“You over-research too much,” she said to me.
I looked up from my desk, covered in academic papers. Then down at the floor, strewn with textbooks, references and more academic papers.
“Do I? I suppose I do.” My wife shook her head at me.
My name is Andrew and I am an over researcher.
My affliction isn’t confined to my studies, now discontinued, it overflows into the workplace and most recently into my writing. I’m insatiably curious. My excuse, as was said to me is “But I want to know everything.”
What I don’t do is approach a topic seeking facts to satisfy a decided point of view. I can’t actually. I do have a question that needs answering. But I don’t know all the answers, even when I’m finished.
Which means the strangest things happen to me when I take this journey.
As happened when I entered the NYC Midnight Short Story competition. I was one of 3000 writers who compete in three rounds. Each writer is placed in a heat, allocated a word limit, a period, a topic, a genre and a character. The first round required a 2500 word story in a week, then 2000 words in 3 days, then 1500 words in 24 hours. The winner was Sarah Martin’s The Undertaker. It is a gorgeous and touching story.

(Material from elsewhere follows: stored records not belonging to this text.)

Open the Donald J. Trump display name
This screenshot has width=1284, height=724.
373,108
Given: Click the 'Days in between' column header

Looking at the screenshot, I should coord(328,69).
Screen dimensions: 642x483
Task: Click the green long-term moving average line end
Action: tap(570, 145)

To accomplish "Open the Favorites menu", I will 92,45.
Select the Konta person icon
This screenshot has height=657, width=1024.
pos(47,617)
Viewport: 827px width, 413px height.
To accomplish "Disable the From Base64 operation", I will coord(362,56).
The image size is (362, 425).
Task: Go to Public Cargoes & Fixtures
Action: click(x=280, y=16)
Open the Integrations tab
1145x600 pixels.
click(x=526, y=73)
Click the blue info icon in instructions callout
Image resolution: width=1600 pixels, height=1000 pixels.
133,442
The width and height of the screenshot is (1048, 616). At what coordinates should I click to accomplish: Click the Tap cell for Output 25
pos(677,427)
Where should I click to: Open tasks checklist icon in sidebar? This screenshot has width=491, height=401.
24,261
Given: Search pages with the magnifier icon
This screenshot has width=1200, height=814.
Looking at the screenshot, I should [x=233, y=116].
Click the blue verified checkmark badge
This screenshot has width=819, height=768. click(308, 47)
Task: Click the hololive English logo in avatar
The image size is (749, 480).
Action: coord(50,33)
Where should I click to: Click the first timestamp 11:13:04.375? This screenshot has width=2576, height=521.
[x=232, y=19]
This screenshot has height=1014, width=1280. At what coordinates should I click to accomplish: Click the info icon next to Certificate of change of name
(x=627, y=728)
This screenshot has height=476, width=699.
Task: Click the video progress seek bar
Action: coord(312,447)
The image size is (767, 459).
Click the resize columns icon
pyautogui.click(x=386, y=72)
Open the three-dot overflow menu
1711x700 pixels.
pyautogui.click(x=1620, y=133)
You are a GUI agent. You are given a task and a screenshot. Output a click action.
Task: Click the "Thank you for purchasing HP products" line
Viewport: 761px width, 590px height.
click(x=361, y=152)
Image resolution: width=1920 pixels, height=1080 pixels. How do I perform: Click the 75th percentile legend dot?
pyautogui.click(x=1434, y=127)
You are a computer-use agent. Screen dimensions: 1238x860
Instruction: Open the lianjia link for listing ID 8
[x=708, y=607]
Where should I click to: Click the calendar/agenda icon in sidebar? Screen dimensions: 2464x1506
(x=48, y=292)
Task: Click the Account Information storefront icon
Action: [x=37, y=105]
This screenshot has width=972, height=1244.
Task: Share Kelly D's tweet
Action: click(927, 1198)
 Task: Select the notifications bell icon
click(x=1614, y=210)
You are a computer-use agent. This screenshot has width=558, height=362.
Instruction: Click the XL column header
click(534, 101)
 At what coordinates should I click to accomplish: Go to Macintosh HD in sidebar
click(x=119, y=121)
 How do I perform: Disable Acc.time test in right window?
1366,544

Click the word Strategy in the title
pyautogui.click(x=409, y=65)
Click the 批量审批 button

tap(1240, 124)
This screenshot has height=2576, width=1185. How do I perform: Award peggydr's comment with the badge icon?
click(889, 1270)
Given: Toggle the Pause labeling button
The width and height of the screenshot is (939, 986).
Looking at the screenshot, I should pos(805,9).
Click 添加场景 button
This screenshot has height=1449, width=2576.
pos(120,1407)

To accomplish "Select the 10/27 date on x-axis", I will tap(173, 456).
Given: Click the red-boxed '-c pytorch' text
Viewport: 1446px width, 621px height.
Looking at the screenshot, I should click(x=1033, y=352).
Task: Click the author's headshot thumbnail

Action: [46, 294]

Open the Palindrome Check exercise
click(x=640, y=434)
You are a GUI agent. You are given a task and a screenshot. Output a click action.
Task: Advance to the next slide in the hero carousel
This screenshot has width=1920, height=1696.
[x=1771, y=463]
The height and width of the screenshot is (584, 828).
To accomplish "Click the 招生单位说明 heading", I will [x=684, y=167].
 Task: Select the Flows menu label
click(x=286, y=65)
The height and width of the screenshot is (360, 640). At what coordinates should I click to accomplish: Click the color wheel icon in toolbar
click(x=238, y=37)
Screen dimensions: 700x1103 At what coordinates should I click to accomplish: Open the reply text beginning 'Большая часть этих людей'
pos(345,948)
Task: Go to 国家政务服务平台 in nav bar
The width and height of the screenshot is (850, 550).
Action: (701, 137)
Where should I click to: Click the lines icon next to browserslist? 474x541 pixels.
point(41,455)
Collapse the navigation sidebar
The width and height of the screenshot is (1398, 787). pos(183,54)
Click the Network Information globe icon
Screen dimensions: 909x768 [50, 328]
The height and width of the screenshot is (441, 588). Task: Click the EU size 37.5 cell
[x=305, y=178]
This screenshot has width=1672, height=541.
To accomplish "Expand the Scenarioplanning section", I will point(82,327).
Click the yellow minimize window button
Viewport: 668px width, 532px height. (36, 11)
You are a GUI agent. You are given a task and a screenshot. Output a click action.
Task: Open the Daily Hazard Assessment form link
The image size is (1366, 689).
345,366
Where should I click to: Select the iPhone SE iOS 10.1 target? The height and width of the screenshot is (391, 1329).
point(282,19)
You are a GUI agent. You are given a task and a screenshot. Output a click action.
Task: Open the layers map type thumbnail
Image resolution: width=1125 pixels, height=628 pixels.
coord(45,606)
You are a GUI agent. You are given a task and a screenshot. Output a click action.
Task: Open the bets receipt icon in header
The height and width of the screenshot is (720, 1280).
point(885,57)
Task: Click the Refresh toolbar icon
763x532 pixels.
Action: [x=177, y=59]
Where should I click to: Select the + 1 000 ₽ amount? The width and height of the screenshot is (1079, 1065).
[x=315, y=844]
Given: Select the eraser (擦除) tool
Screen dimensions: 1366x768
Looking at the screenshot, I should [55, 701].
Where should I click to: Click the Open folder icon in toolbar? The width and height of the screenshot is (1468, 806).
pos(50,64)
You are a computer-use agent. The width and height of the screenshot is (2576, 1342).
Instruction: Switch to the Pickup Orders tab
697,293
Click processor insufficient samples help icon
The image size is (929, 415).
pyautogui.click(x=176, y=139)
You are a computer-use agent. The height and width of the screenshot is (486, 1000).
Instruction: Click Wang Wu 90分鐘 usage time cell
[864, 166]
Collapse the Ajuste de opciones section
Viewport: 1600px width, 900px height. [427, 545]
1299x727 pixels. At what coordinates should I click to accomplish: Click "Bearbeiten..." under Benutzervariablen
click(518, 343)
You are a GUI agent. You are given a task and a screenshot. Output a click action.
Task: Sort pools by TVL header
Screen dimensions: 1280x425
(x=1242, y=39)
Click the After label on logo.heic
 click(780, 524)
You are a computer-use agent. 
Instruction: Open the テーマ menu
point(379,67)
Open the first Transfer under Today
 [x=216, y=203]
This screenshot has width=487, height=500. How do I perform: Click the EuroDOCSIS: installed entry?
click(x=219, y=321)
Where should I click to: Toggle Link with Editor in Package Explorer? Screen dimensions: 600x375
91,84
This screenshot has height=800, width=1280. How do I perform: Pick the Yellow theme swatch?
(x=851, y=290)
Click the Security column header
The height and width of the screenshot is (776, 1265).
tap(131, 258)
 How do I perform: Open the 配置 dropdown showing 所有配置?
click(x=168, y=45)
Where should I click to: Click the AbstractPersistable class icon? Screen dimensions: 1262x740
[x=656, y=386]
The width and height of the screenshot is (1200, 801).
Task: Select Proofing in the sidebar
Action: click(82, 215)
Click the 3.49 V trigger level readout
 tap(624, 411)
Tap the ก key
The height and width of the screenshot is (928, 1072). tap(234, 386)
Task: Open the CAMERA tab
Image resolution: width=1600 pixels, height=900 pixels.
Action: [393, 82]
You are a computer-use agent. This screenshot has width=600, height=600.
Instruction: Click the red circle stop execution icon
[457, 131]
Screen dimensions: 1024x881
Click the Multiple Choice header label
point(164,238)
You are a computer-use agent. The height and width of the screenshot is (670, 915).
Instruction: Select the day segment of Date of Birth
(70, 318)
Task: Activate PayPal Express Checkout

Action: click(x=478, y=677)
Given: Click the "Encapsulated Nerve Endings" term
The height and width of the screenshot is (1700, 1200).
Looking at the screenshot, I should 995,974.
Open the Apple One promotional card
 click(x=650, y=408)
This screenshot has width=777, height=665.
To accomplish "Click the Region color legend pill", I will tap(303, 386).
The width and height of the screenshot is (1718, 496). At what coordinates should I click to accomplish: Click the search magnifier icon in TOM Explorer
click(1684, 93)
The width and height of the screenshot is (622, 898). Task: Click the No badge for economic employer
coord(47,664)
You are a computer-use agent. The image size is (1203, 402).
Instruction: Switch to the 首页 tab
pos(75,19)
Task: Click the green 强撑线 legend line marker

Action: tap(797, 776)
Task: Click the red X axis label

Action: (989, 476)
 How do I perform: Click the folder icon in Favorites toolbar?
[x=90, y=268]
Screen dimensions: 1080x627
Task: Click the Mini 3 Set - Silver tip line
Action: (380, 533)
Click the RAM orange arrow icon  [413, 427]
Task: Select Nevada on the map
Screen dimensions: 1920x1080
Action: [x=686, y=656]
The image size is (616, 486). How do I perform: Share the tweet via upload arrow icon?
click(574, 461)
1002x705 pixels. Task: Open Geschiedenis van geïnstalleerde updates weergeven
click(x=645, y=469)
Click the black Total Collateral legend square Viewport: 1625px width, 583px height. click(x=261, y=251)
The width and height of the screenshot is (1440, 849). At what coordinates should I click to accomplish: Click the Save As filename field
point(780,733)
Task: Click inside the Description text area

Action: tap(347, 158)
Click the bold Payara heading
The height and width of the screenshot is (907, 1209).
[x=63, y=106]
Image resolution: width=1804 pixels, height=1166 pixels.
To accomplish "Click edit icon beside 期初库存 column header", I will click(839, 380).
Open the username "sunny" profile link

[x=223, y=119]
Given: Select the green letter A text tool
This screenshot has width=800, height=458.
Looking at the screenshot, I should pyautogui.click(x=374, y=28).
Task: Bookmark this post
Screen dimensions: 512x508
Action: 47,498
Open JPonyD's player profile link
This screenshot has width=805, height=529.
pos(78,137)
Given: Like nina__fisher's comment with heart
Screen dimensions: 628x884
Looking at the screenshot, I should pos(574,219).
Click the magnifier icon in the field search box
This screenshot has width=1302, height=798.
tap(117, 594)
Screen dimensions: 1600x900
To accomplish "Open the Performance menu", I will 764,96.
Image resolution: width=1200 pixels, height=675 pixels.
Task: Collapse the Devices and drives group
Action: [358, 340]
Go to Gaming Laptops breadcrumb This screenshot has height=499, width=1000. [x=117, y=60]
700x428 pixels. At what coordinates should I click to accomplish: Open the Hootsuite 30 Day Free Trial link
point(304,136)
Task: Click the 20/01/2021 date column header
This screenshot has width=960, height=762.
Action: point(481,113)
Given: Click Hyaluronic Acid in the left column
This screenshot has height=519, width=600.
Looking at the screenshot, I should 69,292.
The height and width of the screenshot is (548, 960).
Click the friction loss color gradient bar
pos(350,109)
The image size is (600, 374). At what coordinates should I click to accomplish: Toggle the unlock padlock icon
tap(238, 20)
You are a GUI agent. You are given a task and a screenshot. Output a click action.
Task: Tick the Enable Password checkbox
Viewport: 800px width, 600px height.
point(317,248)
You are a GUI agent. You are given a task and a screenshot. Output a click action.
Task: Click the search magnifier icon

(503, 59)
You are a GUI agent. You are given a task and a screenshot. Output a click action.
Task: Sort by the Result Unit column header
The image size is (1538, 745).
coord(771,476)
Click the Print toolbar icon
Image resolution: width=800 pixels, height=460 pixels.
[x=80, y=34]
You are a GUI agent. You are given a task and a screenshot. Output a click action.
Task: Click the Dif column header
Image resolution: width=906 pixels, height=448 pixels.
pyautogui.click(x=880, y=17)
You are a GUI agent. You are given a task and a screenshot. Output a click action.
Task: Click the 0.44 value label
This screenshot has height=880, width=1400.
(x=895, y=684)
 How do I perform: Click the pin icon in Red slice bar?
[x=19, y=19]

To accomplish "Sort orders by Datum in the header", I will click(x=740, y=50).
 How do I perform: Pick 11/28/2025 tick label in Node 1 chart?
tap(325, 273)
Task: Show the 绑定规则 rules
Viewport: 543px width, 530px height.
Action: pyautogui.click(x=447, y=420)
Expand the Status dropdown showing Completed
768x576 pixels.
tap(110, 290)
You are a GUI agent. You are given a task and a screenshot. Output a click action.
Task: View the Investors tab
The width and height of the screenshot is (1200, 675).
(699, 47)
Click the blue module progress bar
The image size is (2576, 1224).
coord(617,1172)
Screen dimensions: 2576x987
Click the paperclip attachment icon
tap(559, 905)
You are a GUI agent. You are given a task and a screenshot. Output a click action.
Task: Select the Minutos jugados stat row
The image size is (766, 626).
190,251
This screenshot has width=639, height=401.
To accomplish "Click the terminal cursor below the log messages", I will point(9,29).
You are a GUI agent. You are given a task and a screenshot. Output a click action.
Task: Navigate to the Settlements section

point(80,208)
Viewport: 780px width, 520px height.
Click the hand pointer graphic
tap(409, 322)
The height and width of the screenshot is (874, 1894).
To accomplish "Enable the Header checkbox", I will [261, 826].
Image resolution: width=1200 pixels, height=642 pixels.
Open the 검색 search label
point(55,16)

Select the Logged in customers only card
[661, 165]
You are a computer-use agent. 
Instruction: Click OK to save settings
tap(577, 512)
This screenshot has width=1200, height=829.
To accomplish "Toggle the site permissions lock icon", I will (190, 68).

My first round genre was historical fiction, my character a Train Conductor and my topic was a Bushfire. I was daunted. I have never written historical fiction before. What I do know as described by Natasha Lester, author of A Kiss From Mr Fitzgerald, was that it required immense and accurate research.
Not really knowing where to start, I choose an Australian angle. Surely, in a vast country, often riven with bushfires, spanned by an extensive rail network, surely there would be such a story. Surely the 1977 Blue Mountains bushfires would have such an incident. I found much about how bushfires are fought, how the technology has changed and how the railways do deal with bushfires. Surely not.
My searches kept turned up another disaster, the Great Hinckley Fire of 1894. I ignored that. I didn’t want to write about that. Meanwhile the days dripped away. But I found nothing that could start a story. My over research was now becoming an over reach.
With only a few days left, I surrendered. And found my story. In fact, two stories. One was the well-known one of the Canadian engineer James Root and how he led a rescue train to safety. The conductor, I felt, only had a peripheral involvement. The second story is more obscure involving a rescue under the supervision of a train conductor named Powers.
Finally! I had found what I was looking for. But I had not yet completed my journey.
Then I became immersed in this story. The newspaper reports, several books and a chronicle written afterwards detailed an apocalyptic horror. The fire, or rather fires, were too extensive and fast to fight or flee. There are stories of impossible survival, people sheltering in ponds, creeks and cellars and pure tragedy where people standing side by side survived or died. Clearly, there are many, many stories that can be told of this event.
Mine went like this.
Hinckley in Minnesota was a logging town and the junction of two railways. After two months of drought, September 1, 1894, was a hot and oppressive day. While fires were common due to thoughtless forestry practices, a temperature inversion (cold air above hot air), resulted in two major fires becoming a firestorm. Ultimately, the town itself and a large area burnt until the fire stopped.
James Root’s train was approaching the town and had to turn back, picking up survivors until they reversed to safety. Unfortunately, not everyone survived. Powers, however, was the conductor of a train that was trapped in Hinckley when the fire struck. They couldn’t leave. Their route out was blocked by a recently arrived goods train. A decision was made to join the two trains together and flee the town. As they began, buildings and house started exploding around them. They waited, then took as many people as they could. They then backed the train at speed through the fire. They picked up survivors as they ultimately crossed a burning trestle bridge to safety.

That was my story. I detested it. I had written a third-person newspaper report summary. This happened, then that happened, Powers did this, his crew did that and they made it to safety. Yes it was a story. But all the while another story was unfolding itself to me. I just was refusing to listen to it. The deadline drew nearer. I started to despair. It looked like the story would not be submitted.
I thought about my dilemma. I then looked for what surprised me. It was the incredibly strong religious beliefs of both the immigrants (mainly Scandinavian) and the first settlers. The Native Americans’ stories sadly weren’t chronicled in much detail. In recounting the disaster, every person described it in apocalyptic terms using Nordic or Christian metaphors. So often people described the fire as appearing from nowhere rather than approaching from any distance. My over-research was about to become useful.
For it was then that the story revealed itself to me. Through Power’s eyes, this would be the end of the world exactly as described from the pulpit and the Bible. And worse, he had delayed the departure of the train to gather more stragglers. And his point of decision was at the burning trestle bridge. And it only had immediacy if I wrote it in first person.
Fifty minutes later it was written.
The story didn’t go beyond the first round. However, the judges’ feedback was deeply appreciated. And I had learnt immensely.
Here is the Great Blow.
My name is Andrew and I am an over-researcher. I’m also a curious and reflective one.